EPA Delays Implementation of Clean Water Rule

The Clean Water Rule, which passed in 2015, was meant to give federal officials more authority over small waterways and wetlands to prevent pollution.
Scott Pruitt speaks in the Rose Garden at the White House after President Donald Trump announced his decision to pull the United States out of the Paris climate agreement, June 1st, 2017, in Washington, D.C.

Environmental Protection Agency head Scott Pruitt announced Wednesday that the agency will delay the implementation of the Obama-era Clean Water Rule by two years.
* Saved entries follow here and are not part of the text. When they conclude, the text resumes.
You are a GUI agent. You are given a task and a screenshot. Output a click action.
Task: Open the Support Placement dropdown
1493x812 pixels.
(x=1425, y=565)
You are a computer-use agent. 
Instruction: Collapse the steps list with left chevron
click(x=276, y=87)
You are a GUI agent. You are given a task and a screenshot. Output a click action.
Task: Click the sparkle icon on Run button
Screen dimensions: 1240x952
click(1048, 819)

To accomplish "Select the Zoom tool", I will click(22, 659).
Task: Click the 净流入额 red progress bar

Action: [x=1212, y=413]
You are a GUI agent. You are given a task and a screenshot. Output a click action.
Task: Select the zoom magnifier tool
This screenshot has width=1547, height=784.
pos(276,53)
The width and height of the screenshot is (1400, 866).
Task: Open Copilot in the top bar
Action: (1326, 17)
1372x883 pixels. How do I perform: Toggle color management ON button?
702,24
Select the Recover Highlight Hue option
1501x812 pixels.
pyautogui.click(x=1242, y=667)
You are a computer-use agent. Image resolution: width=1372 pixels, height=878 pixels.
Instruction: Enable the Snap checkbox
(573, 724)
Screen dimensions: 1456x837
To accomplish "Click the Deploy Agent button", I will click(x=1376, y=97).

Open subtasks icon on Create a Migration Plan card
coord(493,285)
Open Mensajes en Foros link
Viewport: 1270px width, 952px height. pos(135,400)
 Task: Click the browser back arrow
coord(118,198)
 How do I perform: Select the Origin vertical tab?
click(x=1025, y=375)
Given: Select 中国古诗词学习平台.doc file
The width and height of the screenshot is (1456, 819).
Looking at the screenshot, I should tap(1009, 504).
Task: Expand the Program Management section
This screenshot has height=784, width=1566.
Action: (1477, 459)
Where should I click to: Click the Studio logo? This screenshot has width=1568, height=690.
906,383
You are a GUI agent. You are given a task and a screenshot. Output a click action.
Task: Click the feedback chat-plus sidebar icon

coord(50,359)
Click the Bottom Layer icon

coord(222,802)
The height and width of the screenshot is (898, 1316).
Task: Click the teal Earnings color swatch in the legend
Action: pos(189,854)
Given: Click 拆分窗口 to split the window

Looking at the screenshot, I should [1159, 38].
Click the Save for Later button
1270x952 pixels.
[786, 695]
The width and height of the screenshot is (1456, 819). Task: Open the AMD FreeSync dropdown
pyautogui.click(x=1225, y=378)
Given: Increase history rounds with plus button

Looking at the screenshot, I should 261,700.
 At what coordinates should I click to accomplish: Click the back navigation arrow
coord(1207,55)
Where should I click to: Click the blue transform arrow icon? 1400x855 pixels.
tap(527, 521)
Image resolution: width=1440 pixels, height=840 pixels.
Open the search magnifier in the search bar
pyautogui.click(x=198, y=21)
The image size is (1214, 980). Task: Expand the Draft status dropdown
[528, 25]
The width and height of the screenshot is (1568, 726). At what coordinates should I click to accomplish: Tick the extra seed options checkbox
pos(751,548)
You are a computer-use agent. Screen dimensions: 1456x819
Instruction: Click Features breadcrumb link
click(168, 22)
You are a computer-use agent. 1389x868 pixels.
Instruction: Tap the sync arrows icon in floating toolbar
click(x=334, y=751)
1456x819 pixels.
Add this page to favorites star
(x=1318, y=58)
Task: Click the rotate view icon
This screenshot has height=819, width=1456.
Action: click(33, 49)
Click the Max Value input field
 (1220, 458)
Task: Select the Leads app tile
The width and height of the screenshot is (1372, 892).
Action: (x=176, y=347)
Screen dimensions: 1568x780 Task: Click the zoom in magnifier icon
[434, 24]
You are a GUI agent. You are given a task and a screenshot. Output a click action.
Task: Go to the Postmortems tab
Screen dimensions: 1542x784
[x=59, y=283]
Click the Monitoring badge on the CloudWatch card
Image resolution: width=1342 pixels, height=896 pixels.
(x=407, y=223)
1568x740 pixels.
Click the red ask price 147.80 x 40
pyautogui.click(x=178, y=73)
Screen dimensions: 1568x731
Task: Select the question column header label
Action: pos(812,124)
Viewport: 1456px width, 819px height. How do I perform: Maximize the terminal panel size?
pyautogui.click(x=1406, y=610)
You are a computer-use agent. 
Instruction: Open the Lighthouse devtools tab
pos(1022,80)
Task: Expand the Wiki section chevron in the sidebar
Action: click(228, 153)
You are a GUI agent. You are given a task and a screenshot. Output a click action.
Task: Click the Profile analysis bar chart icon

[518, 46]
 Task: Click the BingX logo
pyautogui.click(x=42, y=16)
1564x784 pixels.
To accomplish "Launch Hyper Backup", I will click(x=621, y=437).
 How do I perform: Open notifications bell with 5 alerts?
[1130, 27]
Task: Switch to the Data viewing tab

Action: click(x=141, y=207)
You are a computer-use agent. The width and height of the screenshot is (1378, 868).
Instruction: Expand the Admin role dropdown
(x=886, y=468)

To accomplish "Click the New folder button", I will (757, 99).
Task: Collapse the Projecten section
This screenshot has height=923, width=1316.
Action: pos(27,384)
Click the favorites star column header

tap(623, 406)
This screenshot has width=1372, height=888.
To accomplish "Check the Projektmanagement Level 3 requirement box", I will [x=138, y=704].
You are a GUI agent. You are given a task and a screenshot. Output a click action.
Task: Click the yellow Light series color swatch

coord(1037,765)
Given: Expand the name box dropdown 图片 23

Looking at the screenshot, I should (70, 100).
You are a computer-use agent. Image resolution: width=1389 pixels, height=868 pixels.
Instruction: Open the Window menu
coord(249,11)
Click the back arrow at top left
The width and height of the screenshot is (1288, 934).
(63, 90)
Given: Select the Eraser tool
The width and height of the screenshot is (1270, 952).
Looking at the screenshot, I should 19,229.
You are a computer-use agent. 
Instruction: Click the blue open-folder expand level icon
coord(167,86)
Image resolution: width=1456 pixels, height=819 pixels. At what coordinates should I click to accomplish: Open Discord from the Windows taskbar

The Clean Water Rule, which passed in 2015, was meant to give federal officials more authority over small waterways and wetlands to prevent pollution. President Donald Trump has made repealing the rule, along with dozens of other environmental regulations put in place by President Barack Obama, a top priority for his administration. Trump issued an executive order last year directing the EPA to repeal the rule, but even before that, legal challenges from business groups and Republicans kept the rule from being implemented.

In early January, however, the United States Supreme Court reversed a lower court’s decision to halt the rule’s implementation. Pruitt said on Wednesday that the EPA will use the next two years to develop a replacement for the Clean Water Rule.

“Today, EPA is taking action to reduce confusion and provide certainty to America’s farmers and ranchers,” Pruitt said in a statement. “The 2015 … rule developed by the Obama administration will not be applicable for the next two years, while we work through the process of providing long-term regulatory certainty across all 50 states about what waters are subject to federal regulation.”

But environmental groups have criticized the announcement as an attempt to further delay necessary protections for the U.S.’s waterways.